51 Cal. 2d 119 (1958)

A seminal California Supreme Court opinion in the area of contracts law.

The Plaintiff, a real estate developer, was planning to construct a shopping center on a tract adjacent to the Defendant’s land. They spent several months negotiating through a real estate agent for the sale of the Defendant’s property. The Defendant rejected several of the Plaintiff’s offers and then put forth one of her own. The Plaintiff immediately accepted it.

The deposit receipt represented the written agreement. Under its terms the Plaintiff was required to deposit $1,000 with the real estate agent and was given 120 days to find satisfactory leases for the property before paying the balance. The Plaintiff turned over the $1,000 and was in the process of securing leases when the Defendant contacted him to let him know she would not sell her land under the terms contained in the deposit receipt. The Plaintiff told the Defendant that satisfactory leases had been obtained and offered to pay the balance of the purchase price. The Defendant failed to tender the deed as provided in the deposit receipt.

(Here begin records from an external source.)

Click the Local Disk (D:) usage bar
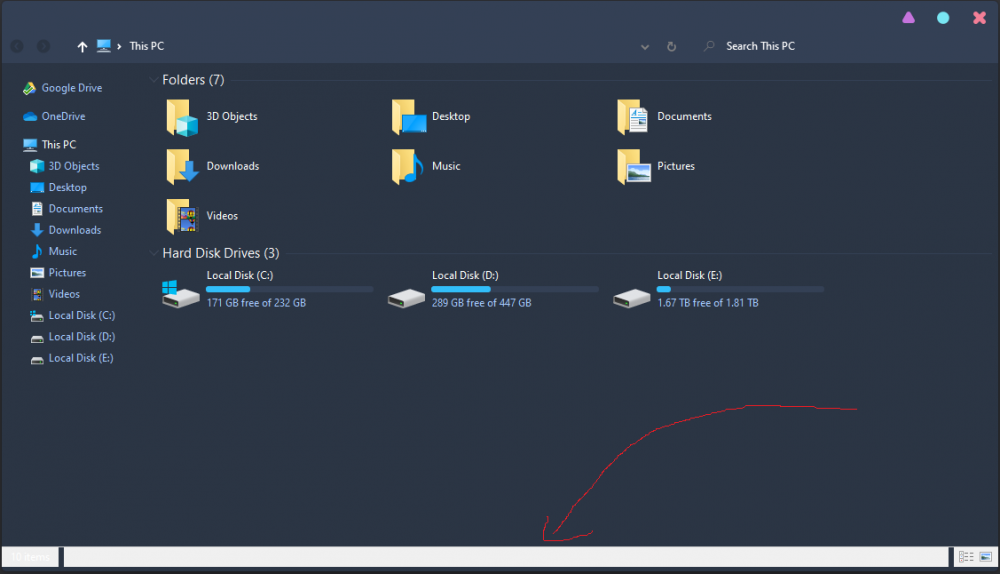This screenshot has width=1000, height=574. point(514,289)
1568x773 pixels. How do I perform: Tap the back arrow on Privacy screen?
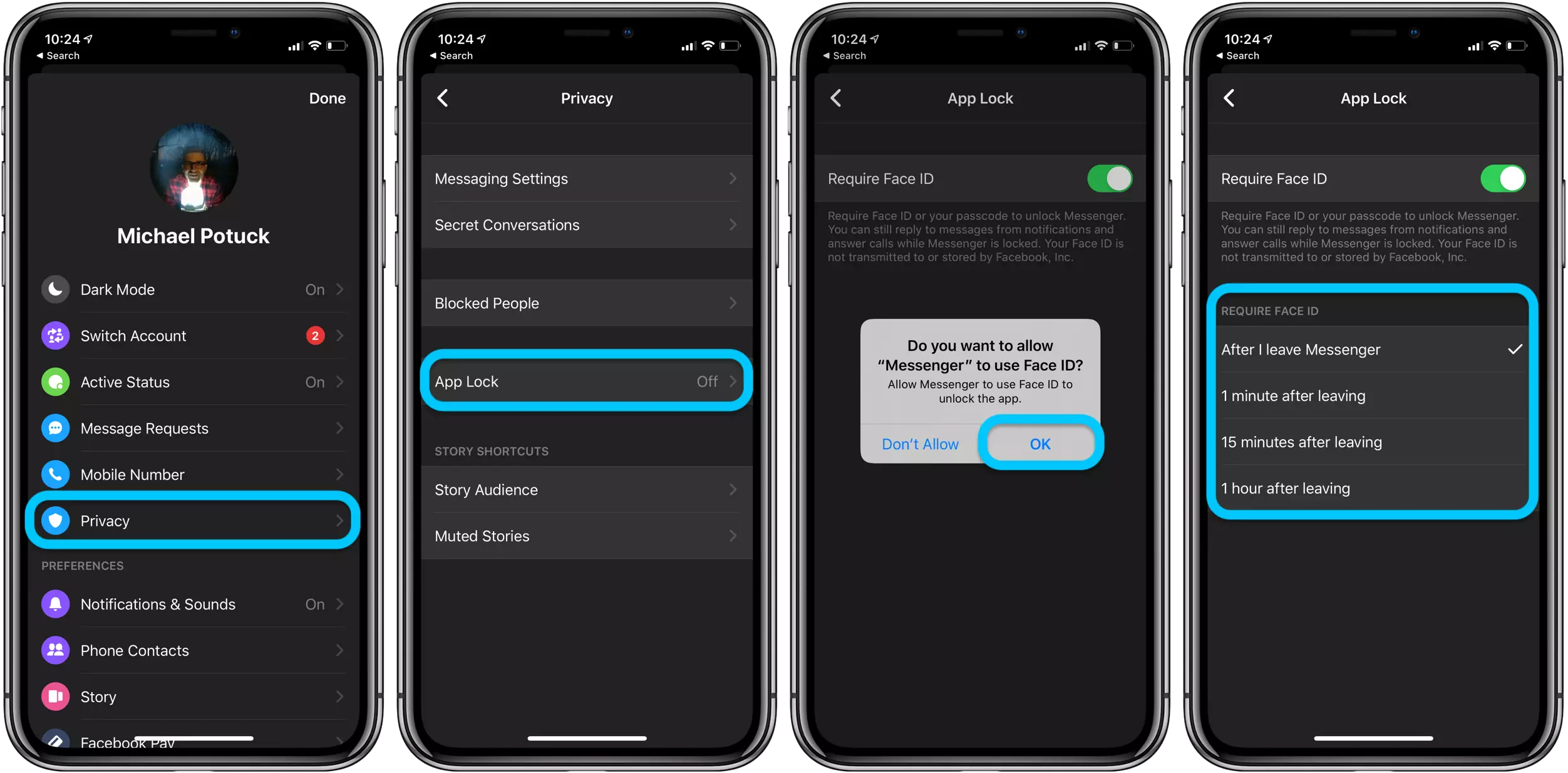click(x=444, y=97)
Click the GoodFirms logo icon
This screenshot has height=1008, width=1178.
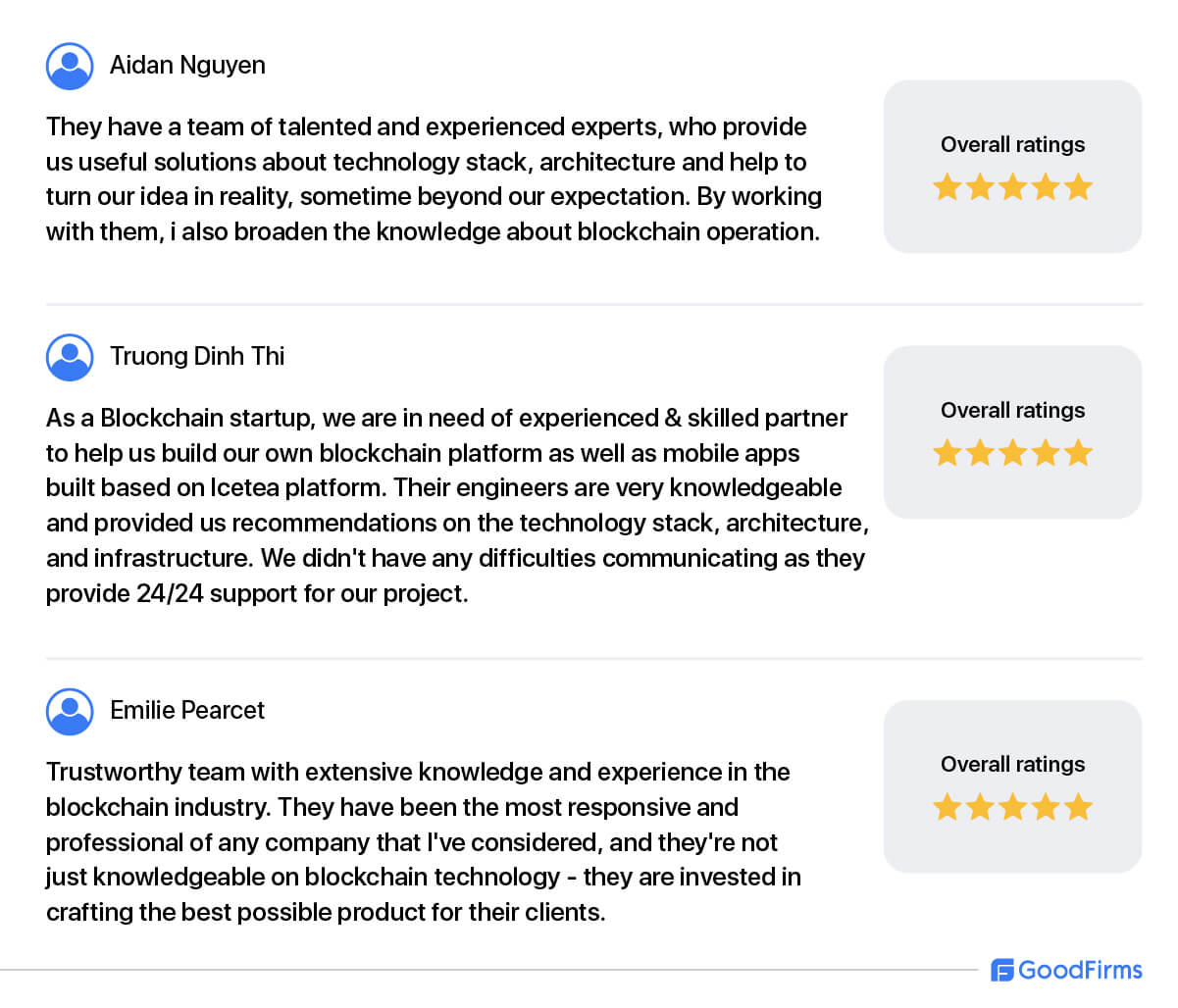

The Plaintiff brought action for damages for breach of contract. After a trial without a jury, the court concluded that the agreement was “illusory” and lacking in “mutuality.” From the judgment entered in favor of the Defendant, the Plaintiff appealed. The California Supreme Court reversed.  The Court held the Defendnat’s promise of good faith saitsfaction provide sufficient consideration to make the promise not illusory.